14.12.19

El Señor está cerca

El anuncio del profeta: “Mirad a vuestro Dios, que trae el desquite, viene en persona, resarcirá y os salvará” (cf Is 35,1-6.10), se cumple con la llegada de Jesucristo. Las obras que el Señor realiza testimonian su condición mesiánica: “los ciegos ven y los inválidos andan; los leprosos quedan limpios y los sordos oyen; los muertos resucitan, y a los pobres se les anuncia la Buena Noticia” (Mt 11,5).

Enviando a sus discípulos a encontrarse con Jesús, Juan Bautista, el Precursor, busca confirmarlos en la fe: “Miró, pues, en esto Juan, no a su propia ignorancia, sino a la de sus discípulos y los envía a ver sus obras y sus milagros, a fin de que comprendan que no era distinto de Aquel a quien él les había predicado y para que la autoridad de sus palabras fuese revelada con las obras de Cristo y para que no esperasen otro Cristo distinto de Aquel de quien dan testimonio sus propias obras” (San Hilario).

La cercanía del Señor, su proximidad inaudita, engendra en el corazón del cristiano la alegría: “Estad siempre alegres en el Señor; os lo repito: estad alegres. El Señor está cerca” (Flp 4,4.5). San Pablo, que da este mandato, no careció en su vida de sufrimientos y de tribulaciones. No obstante, vivió y mandó vivir la alegría. Como comenta Benedicto XVI: “Si el amado, el amor, el mayor don de mi vida, está cerca de mí, incluso en las situaciones de tribulación, en lo hondo del corazón reina una alegría que es mayor que todos los sufrimientos” (3-10-2005).

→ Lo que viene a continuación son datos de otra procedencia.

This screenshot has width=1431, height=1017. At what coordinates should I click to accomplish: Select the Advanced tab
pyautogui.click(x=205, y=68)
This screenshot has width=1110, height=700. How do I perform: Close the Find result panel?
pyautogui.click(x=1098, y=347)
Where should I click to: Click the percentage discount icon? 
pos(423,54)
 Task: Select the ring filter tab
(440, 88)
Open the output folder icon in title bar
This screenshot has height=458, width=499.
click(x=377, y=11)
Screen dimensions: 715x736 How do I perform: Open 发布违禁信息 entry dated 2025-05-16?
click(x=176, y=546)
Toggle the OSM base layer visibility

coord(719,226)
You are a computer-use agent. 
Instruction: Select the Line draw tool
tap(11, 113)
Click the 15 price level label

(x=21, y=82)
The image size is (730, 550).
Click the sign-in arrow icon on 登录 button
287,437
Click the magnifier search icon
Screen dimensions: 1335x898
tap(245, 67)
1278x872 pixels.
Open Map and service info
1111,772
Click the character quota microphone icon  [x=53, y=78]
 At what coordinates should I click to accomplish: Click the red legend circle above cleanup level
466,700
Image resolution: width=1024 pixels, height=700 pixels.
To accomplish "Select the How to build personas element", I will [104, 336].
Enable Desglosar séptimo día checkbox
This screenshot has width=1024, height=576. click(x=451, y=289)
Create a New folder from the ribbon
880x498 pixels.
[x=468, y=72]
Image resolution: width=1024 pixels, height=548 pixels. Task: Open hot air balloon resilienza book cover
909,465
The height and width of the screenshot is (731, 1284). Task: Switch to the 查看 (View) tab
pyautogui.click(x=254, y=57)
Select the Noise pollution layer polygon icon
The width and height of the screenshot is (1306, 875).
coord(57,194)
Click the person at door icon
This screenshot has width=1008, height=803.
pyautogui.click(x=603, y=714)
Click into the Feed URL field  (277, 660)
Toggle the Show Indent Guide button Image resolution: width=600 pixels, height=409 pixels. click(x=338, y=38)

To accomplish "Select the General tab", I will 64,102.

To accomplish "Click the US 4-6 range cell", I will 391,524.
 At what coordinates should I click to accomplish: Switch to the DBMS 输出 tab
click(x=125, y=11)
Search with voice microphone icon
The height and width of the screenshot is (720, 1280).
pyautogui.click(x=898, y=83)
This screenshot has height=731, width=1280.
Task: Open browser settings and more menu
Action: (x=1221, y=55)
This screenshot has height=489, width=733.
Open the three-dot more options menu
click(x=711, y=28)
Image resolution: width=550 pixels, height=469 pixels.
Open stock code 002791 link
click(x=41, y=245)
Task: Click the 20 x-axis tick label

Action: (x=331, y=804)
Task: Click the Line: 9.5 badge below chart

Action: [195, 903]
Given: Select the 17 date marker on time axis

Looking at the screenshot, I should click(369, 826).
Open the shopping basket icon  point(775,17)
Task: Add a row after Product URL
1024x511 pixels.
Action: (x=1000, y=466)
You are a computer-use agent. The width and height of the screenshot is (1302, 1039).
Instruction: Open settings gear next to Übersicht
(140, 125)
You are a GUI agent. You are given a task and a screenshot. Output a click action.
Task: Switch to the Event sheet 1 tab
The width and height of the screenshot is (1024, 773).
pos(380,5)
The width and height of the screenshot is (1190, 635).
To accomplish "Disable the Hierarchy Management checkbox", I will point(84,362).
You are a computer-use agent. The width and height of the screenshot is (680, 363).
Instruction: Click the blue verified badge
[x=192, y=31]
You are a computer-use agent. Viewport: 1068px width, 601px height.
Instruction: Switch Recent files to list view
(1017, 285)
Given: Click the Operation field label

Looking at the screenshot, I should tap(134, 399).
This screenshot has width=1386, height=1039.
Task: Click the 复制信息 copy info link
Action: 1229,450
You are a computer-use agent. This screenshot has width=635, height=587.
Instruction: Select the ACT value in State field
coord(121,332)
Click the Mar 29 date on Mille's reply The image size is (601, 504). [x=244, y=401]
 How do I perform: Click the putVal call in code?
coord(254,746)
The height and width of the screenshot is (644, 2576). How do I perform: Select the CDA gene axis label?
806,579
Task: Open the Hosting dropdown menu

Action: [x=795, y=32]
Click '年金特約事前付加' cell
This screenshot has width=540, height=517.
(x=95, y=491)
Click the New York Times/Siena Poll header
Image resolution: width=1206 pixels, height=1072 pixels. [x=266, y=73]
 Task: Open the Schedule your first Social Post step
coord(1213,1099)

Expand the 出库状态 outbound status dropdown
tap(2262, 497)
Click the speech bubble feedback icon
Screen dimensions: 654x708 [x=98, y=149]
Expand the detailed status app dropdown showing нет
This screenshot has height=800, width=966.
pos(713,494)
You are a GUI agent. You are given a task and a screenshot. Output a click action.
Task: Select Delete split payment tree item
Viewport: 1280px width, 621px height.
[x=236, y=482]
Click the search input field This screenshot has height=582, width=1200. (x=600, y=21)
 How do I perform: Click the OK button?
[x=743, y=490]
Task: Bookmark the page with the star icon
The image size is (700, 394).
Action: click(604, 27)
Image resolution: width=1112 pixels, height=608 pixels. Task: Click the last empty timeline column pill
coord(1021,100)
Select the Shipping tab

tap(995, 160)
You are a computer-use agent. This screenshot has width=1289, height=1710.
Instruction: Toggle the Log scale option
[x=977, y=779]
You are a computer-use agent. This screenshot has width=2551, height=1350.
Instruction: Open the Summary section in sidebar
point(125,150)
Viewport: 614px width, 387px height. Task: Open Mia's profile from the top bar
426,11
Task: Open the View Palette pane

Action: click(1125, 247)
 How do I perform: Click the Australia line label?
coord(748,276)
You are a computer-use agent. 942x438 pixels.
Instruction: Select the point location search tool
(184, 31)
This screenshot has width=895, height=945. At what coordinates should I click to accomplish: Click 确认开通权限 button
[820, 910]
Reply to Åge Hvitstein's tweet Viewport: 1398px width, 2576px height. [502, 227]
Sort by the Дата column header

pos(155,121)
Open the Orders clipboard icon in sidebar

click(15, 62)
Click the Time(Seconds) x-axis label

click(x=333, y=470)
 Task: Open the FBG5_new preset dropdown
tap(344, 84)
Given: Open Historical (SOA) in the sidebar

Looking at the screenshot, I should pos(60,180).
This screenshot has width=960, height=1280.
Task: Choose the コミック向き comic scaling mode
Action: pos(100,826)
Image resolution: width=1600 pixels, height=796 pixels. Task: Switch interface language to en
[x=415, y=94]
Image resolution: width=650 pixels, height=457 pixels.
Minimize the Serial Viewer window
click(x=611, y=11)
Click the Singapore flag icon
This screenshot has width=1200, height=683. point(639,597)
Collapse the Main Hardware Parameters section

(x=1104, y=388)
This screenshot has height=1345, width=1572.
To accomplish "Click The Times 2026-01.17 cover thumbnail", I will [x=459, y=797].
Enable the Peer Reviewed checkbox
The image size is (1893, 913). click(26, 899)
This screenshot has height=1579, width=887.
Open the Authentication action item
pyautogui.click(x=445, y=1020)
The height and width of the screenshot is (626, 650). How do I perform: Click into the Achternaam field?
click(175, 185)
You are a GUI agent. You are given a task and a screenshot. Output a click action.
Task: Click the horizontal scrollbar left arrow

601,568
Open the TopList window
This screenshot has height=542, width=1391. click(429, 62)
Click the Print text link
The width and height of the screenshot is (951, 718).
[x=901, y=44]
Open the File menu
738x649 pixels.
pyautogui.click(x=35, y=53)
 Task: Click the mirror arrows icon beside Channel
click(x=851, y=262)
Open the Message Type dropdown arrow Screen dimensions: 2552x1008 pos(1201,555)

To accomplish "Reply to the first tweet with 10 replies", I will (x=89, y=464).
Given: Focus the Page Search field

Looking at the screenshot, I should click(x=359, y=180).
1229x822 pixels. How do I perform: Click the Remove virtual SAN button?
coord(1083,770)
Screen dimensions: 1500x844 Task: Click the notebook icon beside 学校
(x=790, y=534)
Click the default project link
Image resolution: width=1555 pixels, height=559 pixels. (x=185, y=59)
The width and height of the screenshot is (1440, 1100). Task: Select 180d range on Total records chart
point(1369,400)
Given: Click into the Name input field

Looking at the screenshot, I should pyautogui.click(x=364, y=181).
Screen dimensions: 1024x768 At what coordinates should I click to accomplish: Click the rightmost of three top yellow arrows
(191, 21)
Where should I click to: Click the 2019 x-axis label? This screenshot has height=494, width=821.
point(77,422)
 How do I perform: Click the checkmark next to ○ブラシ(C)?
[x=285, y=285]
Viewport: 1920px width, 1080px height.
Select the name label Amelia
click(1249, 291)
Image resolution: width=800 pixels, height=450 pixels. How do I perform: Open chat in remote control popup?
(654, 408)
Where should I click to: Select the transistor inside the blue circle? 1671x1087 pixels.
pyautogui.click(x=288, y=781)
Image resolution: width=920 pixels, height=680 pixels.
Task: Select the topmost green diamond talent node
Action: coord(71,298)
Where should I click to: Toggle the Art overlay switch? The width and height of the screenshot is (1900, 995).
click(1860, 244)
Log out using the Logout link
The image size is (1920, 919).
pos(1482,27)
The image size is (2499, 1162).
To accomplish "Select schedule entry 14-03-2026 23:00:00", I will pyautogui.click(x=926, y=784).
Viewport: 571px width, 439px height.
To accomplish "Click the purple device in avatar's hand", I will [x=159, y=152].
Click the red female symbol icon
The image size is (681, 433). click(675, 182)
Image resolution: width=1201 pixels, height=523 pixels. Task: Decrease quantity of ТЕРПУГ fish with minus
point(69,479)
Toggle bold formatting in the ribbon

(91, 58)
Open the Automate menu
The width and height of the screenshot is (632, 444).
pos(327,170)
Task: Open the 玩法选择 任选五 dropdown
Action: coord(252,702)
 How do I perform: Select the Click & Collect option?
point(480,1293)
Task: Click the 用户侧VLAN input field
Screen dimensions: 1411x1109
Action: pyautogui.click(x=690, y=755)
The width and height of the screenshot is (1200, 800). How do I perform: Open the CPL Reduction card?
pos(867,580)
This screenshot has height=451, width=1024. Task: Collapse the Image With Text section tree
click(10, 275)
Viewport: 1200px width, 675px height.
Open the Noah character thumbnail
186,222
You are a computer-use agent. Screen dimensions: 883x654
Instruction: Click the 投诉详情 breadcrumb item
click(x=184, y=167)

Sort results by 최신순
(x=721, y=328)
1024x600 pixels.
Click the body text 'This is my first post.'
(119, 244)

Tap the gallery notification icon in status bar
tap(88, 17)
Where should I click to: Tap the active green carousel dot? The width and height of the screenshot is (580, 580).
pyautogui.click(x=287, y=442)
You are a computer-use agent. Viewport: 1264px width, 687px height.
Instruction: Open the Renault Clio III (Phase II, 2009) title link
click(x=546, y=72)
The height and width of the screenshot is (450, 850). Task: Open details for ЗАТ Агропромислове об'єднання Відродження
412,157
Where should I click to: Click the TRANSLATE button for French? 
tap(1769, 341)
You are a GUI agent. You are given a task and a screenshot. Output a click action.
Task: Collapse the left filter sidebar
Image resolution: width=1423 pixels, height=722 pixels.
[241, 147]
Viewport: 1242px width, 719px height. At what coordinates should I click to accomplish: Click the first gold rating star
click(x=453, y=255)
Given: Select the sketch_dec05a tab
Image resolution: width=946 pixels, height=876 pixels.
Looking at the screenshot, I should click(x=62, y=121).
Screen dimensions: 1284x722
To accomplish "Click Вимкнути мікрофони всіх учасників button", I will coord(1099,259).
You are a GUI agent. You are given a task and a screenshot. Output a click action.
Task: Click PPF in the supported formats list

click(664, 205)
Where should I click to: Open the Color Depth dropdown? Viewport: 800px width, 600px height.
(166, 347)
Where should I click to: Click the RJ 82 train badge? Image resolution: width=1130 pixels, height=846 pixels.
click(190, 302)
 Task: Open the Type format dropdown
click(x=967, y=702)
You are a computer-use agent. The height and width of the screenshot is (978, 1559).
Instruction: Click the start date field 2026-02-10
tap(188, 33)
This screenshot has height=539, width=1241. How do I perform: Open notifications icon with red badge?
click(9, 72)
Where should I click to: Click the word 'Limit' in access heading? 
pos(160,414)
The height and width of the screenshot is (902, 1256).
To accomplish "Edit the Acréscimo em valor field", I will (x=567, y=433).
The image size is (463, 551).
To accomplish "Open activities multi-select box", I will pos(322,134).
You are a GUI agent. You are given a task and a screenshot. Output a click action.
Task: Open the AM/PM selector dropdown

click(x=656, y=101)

Caminar hacia el encuentro de Cristo que viene equivale a descubrir su presencia cerca de nosotros, en medio de nosotros, para ver “la gloria del Señor, la belleza de nuestro Dios”. Su presencia es oculta, pero real, y sus obras siguen hablando en favor de Él. También hoy los ciegos dejan de serlo cuando descubren la Luz. También hoy los paralizados por el miedo son capaces de andar. También hoy los estigmatizados por el mal quedan limpios y los muertos por el pecado resucitan a la vida de la gracia. También hoy el Evangelio es anunciado a los pobres.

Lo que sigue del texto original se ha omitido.